2 – I ricorsi proposti in appello sono entrambi infondati.

3 – Quanto al primo ricorso in appello, deve rilevarsi, innanzitutto, che le censure meramente formali attinenti alla composizione della Commissione non possono essere condivise. La Commissione che svolto gli accertamenti, infatti, è composta da medici, identificabili, nel verbale gravato, attraverso le firme che risultano apposte dai partecipanti e dal relativo timbro.

Evidentemente, peraltro, rientra nel giudizio, espressione di discrezionalità tecnica – sindacabile da questo giudice nei limiti della manifesta illogicità ed irragionevolezza – anche la scelta inerente la non necessità di integrare ulteriormente la composizione con uno specialista. Deve ritenersi che tale decisione non richieda una espressa motivazione, poiché anzi, al contrario, l’esplicitazione della ragione sarebbe stata necessaria per il sol caso in cui fosse stata adottata la scelta di integrare le valutazioni della Commissione con l’apporto di uno specialista, costituendo (secondo la disposizione normativa invocata) tale eventuale ipotesi una eccezione rispetto all’ordinario svolgimento degli accertamenti tecnici.

Del resto – come correttamente evidenziato dal giudice di prime cure – l’assenza di profili di irragionevolezza e travisamento nel giudizio tecnico-discrezionale gravato risulta confermata dalla verificazione effettuata nel corso del giudizio di primo grado.

Pertanto, la valutazione censurata in primo grado appare essere stata sottoposta al c.d. sindacato intrinseco del giudice amministrativo, esteso alla verifica dell’attendibilità delle operazioni tecniche quanto alla correttezza dei criteri utilizzati e della loro applicazione, secondo i canoni elaborati dalla giurisprudenza ormai consolidata in tema di discrezionalità tecnica (Consiglio di Stato, Sezione VI,

Sentenza 11 marzo 2015, n. 1257).

La motivazione del giudizio espresso dalla Commissione si appalesa, dunque, sia pur sinteticamente espressa, puntuale e non smentita dalle ulteriori risultanze istruttorie.

Ne discende che non appare necessario svolgere l’altra attività di scrutinio tecnico come vorrebbe invece l’appellante nel riproporre la domanda di nomina di un consulente tecnico d’ufficio.

4 – L’appello avverso la sentenza del T.A.R. per la Liguria, Sez.
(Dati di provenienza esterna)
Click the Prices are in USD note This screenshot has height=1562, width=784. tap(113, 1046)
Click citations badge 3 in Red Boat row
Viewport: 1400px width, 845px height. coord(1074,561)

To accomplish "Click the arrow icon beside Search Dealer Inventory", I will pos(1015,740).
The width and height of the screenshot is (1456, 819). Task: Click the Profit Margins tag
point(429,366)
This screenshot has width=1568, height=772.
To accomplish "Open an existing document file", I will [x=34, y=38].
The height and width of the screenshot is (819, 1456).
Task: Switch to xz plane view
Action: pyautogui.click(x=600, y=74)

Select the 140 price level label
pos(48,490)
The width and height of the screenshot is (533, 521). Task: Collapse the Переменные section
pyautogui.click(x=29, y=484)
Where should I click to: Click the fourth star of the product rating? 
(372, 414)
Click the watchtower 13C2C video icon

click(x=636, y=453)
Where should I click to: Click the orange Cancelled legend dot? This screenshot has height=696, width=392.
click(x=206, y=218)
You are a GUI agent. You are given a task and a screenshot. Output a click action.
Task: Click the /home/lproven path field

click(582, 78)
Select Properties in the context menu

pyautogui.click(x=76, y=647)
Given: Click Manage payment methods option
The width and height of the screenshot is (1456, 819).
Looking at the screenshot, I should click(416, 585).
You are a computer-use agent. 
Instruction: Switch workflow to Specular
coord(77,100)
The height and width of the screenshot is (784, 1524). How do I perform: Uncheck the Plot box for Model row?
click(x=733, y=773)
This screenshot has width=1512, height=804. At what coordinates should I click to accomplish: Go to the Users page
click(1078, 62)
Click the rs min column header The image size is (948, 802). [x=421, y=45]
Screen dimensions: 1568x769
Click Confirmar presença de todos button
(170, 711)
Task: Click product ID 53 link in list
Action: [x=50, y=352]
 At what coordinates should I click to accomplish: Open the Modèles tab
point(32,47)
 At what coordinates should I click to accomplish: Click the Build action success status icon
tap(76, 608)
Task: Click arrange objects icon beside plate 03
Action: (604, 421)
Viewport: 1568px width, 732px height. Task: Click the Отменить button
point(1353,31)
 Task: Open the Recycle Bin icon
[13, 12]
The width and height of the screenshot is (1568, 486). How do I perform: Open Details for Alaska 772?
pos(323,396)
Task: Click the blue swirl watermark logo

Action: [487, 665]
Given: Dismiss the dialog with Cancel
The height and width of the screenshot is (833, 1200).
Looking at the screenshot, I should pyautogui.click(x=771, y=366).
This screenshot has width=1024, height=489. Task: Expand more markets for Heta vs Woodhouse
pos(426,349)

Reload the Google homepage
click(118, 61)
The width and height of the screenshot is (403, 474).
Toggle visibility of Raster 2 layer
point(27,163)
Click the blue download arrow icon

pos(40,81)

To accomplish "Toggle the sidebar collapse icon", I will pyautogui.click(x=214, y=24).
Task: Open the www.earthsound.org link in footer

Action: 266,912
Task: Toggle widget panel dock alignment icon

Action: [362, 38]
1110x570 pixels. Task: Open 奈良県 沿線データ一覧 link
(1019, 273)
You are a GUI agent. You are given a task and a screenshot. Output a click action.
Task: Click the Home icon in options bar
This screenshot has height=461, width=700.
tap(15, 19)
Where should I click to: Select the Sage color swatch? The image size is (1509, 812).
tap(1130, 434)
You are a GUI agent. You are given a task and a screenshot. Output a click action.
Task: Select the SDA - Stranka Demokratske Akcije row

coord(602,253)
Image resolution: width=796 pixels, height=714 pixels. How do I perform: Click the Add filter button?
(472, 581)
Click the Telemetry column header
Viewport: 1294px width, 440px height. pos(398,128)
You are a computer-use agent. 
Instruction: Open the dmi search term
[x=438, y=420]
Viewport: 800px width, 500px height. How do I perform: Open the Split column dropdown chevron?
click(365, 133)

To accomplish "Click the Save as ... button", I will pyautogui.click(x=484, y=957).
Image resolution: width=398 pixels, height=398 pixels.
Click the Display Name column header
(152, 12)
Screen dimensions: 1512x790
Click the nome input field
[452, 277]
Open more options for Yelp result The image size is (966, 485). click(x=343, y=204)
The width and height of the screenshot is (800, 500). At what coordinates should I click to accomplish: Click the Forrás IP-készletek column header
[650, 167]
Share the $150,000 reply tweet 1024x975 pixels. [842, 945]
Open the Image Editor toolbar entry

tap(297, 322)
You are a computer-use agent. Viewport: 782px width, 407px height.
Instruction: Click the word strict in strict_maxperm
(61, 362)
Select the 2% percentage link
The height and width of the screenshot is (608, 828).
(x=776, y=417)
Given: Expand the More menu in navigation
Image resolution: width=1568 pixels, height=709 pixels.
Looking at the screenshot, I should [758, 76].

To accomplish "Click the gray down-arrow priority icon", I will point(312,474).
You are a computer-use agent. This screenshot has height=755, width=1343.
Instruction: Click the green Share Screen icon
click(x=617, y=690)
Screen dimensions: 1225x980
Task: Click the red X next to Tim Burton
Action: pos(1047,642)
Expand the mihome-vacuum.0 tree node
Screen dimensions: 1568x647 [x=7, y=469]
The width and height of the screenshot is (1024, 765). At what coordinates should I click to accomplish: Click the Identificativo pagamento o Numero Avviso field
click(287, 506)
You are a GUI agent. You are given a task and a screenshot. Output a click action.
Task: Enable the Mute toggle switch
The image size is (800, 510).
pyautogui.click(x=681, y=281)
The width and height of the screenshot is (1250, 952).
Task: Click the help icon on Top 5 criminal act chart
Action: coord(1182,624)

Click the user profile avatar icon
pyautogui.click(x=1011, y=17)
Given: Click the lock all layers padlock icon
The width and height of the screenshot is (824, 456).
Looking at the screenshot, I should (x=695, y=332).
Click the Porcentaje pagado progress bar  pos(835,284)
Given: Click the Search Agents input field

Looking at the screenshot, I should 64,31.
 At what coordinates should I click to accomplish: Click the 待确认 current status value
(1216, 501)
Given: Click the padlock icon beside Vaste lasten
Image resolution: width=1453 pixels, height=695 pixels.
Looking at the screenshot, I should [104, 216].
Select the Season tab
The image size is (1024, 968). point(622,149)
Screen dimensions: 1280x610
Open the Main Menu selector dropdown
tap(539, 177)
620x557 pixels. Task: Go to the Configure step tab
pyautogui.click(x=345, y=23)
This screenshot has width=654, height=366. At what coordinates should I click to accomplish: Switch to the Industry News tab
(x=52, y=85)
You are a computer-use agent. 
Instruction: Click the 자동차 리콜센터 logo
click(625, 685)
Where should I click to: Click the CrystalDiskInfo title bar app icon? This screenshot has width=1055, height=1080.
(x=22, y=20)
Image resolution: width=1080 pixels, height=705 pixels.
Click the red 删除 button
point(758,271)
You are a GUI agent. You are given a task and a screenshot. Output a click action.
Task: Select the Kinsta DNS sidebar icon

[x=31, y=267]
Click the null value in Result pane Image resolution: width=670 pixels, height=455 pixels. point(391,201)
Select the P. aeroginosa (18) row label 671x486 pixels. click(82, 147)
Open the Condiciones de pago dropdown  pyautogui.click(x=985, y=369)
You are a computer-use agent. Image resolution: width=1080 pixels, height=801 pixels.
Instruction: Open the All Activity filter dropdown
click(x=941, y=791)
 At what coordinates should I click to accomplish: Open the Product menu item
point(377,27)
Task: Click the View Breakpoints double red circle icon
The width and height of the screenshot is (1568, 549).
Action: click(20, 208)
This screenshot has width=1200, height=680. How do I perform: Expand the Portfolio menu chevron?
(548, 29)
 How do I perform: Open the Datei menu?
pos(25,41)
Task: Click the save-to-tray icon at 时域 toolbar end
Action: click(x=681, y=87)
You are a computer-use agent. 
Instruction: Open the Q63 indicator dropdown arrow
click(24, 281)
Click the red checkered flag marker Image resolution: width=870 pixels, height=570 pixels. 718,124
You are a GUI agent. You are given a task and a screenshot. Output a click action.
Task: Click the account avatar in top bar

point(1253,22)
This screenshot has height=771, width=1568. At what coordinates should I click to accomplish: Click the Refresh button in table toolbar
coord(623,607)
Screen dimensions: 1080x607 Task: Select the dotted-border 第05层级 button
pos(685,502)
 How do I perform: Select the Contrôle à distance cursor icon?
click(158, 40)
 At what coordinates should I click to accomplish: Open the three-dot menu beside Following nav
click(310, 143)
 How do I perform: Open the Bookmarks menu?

II, 29 novembre 2012 n. 1523, pertanto, deve essere respinto e, conseguentemente, deve essere rigettata la richiesta di accoglimento – in riforma della sentenza di prime cure – della domanda svolta con il ricorso di primo grado.

5 – Con riferimento al secondo giudizio, quanto alla dedotta mancata valutazione da parte del giudice di prime cure delle violazioni delle garanzie procedimentali ed alla conseguente erroneità della sentenza oggetto di appello, deve ritenersi, che il procedimento non appare viziato dalla mancata applicazione dell’art. 10-bis della legge n. 241/1990.